Following the preventative surgeries undergone by Angelina Jolie, many are considering an examination of their genetics.
Recently, Angelina Jolie made a public announcement of having made another decision to undergo surgery in order to protect herself against a high risk of certain cancers, following DNA tests that revealed her possibilities of the disease, but while many feel that this could be a good idea for them, as well, it may also bring unexpected insurance news.
Home DNA testing is suddenly increasing in popularity following the announcements made by the celebrity.
Jolie had previously had her breasts removed in order to greatly reduce her chances of experiencing breast cancer, and now she has also announced that her ovaries have been removed due to her high risk of ovarian cancer. She discovered these risks after having undergone DNA tests that revealed some of the risks that are associated with her genetics. This has encouraged many other people to consider taking a deeper look into their own hereditary disease risks. However, what many haven’t thought about is the insurance news that could be linked to whatever is discovered.
While the Affordable Care Act in the U.S. protects against bad insurance news from DNA tests, many other countries do not.
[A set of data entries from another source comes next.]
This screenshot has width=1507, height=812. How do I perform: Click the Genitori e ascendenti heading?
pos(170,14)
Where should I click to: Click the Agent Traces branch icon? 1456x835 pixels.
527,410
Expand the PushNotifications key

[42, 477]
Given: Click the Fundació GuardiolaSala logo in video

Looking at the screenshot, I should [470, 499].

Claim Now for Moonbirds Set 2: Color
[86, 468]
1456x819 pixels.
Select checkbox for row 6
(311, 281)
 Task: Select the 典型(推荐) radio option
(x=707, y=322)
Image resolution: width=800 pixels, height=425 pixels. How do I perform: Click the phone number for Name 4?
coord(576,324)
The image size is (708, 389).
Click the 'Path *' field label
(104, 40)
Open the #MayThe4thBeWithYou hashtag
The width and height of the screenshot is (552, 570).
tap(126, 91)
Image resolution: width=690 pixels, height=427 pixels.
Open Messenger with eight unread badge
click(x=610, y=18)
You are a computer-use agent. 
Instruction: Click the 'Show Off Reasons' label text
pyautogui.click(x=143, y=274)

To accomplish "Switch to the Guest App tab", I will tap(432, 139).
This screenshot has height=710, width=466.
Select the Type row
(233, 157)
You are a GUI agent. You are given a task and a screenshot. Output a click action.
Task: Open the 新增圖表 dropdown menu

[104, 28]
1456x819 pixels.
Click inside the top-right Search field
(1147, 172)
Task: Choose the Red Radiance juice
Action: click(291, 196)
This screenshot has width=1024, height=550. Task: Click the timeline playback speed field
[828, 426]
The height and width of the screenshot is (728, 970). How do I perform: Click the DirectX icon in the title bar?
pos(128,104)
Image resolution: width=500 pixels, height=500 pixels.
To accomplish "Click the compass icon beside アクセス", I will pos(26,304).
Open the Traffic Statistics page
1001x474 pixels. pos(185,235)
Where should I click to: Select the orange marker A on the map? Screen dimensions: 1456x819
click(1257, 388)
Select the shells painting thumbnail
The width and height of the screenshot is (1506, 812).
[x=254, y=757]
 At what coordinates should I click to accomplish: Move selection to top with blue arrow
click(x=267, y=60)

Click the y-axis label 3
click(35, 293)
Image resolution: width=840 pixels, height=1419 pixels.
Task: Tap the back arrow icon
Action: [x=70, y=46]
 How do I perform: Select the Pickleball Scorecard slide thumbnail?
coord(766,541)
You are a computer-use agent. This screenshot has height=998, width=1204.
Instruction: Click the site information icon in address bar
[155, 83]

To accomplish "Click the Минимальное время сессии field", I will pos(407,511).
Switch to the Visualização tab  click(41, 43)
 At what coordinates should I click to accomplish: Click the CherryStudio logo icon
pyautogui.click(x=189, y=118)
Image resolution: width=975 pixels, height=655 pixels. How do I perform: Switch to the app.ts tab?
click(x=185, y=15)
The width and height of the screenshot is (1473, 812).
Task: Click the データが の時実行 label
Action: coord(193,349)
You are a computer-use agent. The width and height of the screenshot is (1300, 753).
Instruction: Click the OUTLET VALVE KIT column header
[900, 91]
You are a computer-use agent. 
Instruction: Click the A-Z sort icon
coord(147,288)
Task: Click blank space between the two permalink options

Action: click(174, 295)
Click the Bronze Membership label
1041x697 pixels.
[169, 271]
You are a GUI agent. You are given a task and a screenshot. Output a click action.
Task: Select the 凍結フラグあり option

The United States and the United Kingdom have already taken action to include protection against DNA discrimination in their insurance industry laws. However, many other countries, such as Canada and Japan, do not have any legislation that would protect individuals from being required to disclose the results of their DNA tests to their insurance companies and their employers, for that matter. Though the Canadian government had promised to introduce this type of legislation in 2013, that country is still waiting those changes.
According to a Canadian senator, James Cowan, “Canada is one of the only countries in the western world that doesn’t have laws to protect the integrity of your genes.” Though the Senate in that country is currently considering a bill that addresses this insurance news subject, it recently dropped some of its central protections, such as banning any party from forcing an individual to either take a DNA test or reveal the results of one that has already been taken.